Enter the good folks at Conservapedia, a “conservative, family-friendly Wiki encyclopedia.” They have helpfully compiled a list of 39 counterexamples to relativity, and noted that “any one of them shows that the theory of relativity is incorrect.” In fact, relativity “is heavily promoted by liberals who like its encouragement of relativism and its tendency to mislead people in how they view the world.” That is already damning evidence, but you really must look at the list.
A few of them actually have some partial grounding in reality.
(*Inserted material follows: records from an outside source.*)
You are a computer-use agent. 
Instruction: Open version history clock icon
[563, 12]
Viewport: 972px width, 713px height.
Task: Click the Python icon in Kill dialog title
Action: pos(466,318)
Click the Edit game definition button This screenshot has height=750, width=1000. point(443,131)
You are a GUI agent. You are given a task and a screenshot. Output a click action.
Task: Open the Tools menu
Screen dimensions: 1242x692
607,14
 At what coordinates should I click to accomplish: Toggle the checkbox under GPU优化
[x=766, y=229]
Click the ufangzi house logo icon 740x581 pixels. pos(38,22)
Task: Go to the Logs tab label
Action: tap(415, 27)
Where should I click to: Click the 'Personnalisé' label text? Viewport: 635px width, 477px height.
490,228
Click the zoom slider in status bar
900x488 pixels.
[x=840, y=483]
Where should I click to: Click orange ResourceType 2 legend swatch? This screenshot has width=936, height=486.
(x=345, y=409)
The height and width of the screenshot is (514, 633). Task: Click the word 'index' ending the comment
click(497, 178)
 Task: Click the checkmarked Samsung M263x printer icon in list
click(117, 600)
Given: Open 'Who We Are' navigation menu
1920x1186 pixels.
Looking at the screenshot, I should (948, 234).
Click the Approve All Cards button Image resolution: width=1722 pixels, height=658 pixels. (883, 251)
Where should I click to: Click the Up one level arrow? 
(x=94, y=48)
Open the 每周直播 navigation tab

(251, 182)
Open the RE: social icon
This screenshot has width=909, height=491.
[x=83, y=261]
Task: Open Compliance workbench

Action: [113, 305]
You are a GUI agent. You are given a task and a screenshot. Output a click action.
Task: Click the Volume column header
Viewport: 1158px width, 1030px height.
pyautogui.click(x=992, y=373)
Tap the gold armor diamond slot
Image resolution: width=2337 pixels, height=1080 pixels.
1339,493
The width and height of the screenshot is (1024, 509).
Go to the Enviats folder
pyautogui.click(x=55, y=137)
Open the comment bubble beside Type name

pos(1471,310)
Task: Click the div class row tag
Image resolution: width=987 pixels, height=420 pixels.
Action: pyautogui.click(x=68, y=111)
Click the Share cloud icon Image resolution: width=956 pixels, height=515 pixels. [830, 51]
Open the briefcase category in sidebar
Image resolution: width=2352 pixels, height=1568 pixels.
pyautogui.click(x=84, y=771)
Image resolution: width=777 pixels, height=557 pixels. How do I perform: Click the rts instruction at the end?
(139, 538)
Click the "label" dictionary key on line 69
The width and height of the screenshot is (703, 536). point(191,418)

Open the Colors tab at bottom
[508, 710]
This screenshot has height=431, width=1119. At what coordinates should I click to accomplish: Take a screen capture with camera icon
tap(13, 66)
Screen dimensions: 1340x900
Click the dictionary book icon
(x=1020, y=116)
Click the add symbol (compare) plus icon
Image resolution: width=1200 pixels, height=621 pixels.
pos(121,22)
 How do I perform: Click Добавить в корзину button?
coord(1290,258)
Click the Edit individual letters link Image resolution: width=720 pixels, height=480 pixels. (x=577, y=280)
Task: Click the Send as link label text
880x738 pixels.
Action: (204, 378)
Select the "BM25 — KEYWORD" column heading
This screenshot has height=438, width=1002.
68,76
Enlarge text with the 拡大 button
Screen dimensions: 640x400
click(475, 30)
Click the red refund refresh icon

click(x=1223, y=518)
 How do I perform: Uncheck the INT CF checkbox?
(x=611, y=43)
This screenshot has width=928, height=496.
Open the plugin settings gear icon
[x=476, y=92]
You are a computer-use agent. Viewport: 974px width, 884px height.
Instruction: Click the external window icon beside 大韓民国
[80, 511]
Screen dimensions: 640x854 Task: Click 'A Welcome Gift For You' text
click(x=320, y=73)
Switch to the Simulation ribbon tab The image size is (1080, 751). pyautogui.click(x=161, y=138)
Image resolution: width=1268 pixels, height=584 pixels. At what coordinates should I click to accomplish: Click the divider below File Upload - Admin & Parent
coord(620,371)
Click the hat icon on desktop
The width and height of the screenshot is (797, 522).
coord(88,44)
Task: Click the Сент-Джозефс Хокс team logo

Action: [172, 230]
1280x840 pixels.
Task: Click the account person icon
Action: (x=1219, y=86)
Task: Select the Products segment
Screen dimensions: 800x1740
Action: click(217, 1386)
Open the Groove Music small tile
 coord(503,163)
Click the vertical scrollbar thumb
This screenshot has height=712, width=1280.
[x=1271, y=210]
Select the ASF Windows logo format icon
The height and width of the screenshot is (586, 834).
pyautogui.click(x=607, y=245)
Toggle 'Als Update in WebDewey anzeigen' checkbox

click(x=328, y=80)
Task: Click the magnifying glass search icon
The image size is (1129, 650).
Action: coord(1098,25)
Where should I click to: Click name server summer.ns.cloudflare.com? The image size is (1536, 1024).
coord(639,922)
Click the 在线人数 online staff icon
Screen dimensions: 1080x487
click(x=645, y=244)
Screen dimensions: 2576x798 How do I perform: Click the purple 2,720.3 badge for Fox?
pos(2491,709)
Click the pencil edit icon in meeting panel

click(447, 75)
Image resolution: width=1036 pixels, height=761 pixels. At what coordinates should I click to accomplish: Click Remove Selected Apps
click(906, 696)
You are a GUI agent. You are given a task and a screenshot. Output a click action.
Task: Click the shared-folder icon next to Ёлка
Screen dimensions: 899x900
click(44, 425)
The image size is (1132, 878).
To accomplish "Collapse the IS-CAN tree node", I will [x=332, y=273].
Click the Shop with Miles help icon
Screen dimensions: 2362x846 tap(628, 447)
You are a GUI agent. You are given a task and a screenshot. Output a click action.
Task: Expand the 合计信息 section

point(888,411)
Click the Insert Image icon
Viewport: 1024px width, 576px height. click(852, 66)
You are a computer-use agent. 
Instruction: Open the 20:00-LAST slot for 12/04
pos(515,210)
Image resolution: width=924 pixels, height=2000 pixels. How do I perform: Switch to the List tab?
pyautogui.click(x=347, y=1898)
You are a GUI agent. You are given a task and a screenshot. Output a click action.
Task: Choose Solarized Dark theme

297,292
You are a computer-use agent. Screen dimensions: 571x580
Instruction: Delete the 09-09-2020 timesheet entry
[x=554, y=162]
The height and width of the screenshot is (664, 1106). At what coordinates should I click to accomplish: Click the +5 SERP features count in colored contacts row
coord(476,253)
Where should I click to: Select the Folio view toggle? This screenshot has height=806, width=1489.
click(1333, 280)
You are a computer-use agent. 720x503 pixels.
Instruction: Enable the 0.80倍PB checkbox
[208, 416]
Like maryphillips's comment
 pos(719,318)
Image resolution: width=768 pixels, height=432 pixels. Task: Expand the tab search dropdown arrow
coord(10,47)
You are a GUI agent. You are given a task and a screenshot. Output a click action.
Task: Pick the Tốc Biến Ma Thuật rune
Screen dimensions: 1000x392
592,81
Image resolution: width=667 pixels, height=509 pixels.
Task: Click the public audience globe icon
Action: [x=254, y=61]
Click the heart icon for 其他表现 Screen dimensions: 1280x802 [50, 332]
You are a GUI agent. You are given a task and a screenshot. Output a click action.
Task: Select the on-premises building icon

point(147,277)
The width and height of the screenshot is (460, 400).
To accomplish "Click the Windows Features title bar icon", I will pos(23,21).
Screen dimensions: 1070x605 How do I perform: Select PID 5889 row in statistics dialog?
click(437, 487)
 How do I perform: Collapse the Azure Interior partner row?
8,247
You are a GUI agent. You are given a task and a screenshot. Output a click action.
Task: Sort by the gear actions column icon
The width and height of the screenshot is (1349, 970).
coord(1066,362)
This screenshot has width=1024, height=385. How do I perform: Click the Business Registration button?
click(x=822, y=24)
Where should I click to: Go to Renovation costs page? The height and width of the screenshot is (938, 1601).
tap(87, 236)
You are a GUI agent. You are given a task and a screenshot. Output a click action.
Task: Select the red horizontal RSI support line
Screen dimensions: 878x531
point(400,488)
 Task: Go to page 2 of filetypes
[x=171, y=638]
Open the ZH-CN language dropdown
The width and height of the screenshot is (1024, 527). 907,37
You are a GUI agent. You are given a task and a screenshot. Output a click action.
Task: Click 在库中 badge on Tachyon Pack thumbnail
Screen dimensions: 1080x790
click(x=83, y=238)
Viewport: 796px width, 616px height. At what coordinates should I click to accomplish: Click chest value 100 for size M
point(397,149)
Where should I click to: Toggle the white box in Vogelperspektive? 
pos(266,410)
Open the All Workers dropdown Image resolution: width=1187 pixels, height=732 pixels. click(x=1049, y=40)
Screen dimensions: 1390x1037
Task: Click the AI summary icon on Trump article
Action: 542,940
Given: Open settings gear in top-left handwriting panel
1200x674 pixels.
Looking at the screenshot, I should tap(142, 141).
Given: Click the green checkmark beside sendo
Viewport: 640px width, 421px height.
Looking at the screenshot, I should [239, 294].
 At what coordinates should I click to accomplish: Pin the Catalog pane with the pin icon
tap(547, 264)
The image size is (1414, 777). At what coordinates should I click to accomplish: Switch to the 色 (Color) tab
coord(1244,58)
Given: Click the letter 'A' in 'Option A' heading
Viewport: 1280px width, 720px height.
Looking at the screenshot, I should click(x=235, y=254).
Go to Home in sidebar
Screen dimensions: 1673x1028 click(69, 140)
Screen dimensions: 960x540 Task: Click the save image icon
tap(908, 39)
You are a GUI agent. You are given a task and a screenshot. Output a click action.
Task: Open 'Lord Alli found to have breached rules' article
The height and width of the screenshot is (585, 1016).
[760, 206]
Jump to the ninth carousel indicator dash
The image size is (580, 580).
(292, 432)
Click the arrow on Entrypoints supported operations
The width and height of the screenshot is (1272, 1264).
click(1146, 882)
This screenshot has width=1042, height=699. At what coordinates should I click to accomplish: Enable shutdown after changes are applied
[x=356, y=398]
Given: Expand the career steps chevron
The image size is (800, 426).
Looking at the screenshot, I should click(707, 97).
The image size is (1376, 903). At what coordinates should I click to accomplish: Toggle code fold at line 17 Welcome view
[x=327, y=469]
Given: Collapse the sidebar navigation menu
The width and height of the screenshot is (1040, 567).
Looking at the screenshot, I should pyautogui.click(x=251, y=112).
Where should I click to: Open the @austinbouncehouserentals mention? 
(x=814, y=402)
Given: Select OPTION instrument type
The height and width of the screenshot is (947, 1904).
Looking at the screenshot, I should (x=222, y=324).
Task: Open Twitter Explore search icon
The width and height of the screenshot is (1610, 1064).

For example,
6. Spiral galaxies confound relativity, and unseen “dark matter” has been invented to try to retrofit observations to the theory.
Most of them, however, are either factually challenged or irrelevant:
14. The action-at-a-distance by Jesus, described in John 4:46-54, Matthew 15:28, and Matthew 27:51.
18. The inability of the theory of relativity to lead to other insights, contrary to every extant verified theory of physics.
Why are these scientists at OPERA wasting tax payer’s money on their silly experiments when they can just check this list? And to Bill O’Reilly and Rush Limbaugh: please post your predictions for the LHC to the arXiv soon, before all the data gets analyzed.
Update from Aram: Ironically, conservativepedians don’t like Einstein’s relativity because of its occasional use as a rhetorical flourish in support of cultural relativism. (I agree that using it in this manner constitutes bad writing, and a terribly mixed metaphor.) But by denouncing relativity as a liberal conspiracy along with evolution and global warming, they’ve demonstrated their own form of intellectual relativism: the idea that there is no objective truth, but that we are all entitled to believe whatever facts about the world we prefer. At the risk of improving the credibility of Conservapedia, I made this point on their talk page. Let’s see how long it lasts.